→ **WHAT TO DO**:
Filter the listing below down to the lines holding the word "rule", and copy those lines.

------------------------------------------------------------------------

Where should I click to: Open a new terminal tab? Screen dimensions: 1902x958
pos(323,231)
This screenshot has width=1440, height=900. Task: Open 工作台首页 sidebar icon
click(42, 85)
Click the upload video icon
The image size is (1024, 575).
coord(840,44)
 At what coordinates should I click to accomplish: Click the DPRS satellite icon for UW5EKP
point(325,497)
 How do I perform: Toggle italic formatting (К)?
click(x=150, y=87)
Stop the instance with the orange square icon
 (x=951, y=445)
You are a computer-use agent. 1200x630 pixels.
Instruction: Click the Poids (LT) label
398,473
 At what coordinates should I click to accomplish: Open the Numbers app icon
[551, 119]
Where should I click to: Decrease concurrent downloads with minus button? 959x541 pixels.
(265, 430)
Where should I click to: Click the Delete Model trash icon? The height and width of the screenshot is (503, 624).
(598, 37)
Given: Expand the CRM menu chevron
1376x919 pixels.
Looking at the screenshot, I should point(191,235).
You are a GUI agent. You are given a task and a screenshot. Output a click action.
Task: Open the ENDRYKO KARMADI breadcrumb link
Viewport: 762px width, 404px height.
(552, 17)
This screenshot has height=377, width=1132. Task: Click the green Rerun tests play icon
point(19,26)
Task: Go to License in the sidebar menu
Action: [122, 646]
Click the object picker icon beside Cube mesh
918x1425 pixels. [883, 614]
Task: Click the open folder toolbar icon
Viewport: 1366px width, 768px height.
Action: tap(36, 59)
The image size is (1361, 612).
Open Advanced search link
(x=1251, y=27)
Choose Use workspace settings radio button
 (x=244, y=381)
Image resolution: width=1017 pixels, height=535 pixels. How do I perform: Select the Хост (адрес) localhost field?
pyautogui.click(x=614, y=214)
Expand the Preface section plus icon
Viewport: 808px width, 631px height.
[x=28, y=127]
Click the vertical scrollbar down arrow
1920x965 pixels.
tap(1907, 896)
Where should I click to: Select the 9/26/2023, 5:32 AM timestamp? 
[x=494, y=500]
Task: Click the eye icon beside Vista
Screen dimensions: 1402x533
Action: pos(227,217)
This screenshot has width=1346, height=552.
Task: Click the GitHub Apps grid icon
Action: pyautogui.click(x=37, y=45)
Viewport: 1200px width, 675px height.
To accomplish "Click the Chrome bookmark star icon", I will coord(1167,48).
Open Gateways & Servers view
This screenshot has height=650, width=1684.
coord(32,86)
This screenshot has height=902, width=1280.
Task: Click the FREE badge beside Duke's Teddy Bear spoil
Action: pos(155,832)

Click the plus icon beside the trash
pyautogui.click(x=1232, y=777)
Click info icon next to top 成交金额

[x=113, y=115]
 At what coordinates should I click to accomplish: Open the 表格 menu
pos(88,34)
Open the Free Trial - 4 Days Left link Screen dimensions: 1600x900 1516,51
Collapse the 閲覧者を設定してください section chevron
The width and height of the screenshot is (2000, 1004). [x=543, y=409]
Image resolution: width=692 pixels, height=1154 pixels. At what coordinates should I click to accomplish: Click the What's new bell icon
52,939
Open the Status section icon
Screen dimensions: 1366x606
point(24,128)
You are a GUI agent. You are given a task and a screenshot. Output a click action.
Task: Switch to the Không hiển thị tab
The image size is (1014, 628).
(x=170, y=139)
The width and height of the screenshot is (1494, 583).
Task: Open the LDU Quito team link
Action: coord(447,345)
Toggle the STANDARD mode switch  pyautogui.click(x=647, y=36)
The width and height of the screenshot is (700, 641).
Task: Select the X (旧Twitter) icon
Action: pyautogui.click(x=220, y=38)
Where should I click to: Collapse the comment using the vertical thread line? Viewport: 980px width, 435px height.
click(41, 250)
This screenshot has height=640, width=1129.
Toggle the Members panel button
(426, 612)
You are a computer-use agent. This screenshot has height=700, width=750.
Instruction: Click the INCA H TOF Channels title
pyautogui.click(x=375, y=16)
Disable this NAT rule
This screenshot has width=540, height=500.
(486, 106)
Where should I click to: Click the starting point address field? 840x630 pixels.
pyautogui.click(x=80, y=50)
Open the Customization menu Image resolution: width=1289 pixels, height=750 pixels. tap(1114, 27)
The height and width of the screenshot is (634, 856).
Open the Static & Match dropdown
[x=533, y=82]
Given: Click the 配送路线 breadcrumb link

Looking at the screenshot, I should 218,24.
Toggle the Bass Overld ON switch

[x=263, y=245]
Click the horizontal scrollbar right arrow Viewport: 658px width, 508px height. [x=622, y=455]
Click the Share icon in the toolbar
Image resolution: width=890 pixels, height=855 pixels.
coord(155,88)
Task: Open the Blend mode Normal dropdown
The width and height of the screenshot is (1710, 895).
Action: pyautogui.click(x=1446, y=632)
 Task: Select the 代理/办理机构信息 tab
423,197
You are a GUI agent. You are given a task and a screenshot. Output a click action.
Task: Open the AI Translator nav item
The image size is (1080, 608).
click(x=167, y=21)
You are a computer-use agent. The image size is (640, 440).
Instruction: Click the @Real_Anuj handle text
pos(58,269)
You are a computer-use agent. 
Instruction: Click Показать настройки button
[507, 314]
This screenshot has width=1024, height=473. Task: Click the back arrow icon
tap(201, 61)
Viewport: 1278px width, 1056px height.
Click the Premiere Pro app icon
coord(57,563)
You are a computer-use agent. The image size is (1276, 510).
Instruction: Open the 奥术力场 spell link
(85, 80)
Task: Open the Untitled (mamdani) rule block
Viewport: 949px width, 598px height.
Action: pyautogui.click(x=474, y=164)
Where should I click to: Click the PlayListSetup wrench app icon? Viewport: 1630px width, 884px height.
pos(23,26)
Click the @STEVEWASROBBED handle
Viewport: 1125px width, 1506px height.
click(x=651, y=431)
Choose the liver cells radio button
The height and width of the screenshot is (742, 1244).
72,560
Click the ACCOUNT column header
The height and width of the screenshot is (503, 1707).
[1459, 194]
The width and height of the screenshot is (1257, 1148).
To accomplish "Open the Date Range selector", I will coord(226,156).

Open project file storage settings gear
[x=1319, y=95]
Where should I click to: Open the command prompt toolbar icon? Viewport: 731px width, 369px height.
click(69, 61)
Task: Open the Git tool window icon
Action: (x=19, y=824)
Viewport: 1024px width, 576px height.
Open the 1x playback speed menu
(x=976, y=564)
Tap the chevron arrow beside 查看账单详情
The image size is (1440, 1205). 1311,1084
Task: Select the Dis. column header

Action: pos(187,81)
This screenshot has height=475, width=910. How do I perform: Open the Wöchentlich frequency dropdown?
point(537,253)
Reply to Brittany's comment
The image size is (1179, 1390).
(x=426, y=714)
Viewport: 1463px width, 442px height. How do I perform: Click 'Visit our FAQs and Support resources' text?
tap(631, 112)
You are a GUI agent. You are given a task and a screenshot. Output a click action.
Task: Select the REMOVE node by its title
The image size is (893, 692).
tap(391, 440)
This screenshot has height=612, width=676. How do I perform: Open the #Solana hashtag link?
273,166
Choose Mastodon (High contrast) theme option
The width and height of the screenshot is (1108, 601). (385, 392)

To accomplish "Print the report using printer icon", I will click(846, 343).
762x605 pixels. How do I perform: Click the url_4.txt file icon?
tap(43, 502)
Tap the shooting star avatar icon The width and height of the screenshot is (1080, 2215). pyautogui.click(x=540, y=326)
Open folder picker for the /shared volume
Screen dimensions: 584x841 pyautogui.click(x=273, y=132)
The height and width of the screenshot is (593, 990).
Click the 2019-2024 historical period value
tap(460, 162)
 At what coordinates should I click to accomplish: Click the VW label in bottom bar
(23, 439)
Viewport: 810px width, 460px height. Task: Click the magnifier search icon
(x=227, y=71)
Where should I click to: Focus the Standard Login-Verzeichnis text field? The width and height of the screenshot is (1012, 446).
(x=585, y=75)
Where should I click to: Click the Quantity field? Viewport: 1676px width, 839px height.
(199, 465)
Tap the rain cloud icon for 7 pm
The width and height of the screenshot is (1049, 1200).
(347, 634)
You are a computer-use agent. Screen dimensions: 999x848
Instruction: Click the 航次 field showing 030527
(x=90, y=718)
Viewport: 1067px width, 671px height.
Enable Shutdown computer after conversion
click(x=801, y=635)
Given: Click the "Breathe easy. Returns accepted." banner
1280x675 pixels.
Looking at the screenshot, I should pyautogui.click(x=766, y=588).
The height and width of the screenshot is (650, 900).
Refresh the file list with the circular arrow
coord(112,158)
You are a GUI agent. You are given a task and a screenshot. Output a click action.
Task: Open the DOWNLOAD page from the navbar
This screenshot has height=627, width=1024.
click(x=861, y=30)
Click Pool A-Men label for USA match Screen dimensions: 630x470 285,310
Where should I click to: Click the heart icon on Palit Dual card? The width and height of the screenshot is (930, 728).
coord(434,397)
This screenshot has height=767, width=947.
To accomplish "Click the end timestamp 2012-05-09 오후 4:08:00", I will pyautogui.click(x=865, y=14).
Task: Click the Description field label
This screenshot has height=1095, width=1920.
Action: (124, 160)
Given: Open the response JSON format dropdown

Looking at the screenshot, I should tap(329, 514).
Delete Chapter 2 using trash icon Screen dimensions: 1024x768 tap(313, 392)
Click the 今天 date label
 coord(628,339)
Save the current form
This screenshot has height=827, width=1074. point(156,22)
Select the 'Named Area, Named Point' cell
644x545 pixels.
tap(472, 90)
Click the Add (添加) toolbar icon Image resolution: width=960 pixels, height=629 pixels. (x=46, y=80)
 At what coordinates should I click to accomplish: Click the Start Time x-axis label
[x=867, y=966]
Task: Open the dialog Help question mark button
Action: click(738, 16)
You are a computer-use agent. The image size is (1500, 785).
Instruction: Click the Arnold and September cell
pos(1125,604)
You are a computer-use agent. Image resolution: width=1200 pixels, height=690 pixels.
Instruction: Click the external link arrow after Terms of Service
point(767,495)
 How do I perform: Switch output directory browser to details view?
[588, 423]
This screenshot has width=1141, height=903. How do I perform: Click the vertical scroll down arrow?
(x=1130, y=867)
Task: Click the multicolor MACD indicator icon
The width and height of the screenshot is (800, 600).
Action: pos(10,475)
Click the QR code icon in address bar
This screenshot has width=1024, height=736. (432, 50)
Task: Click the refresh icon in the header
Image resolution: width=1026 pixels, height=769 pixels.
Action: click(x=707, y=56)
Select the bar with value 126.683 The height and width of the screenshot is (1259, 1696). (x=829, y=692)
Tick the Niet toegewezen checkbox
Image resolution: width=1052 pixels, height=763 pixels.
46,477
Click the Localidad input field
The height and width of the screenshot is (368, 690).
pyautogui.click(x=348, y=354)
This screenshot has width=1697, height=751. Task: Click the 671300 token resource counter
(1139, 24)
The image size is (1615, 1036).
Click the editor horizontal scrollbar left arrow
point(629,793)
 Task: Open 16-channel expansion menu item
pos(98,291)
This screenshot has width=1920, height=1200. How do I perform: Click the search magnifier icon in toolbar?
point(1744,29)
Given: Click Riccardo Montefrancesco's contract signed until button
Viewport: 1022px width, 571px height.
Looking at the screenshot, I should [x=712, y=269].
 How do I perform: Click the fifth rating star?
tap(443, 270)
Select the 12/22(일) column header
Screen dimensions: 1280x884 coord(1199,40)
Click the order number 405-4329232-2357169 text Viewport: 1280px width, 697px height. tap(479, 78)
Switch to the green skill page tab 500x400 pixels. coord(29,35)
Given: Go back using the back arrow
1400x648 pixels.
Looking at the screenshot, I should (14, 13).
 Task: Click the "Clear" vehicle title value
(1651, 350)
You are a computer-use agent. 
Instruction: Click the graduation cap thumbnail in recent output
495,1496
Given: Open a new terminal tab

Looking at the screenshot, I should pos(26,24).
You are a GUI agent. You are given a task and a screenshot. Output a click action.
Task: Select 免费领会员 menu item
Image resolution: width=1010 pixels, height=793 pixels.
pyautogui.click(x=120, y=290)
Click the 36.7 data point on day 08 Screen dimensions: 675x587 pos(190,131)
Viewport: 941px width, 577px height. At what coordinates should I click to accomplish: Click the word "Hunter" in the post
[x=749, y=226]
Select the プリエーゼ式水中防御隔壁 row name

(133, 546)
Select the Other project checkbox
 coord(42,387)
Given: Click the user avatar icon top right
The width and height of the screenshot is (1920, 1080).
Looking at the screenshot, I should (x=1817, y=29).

------------------------------------------------------------------------

→ **TASK OUTPUT**:
Disable this NAT rule
Task: Open the Untitled (mamdani) rule block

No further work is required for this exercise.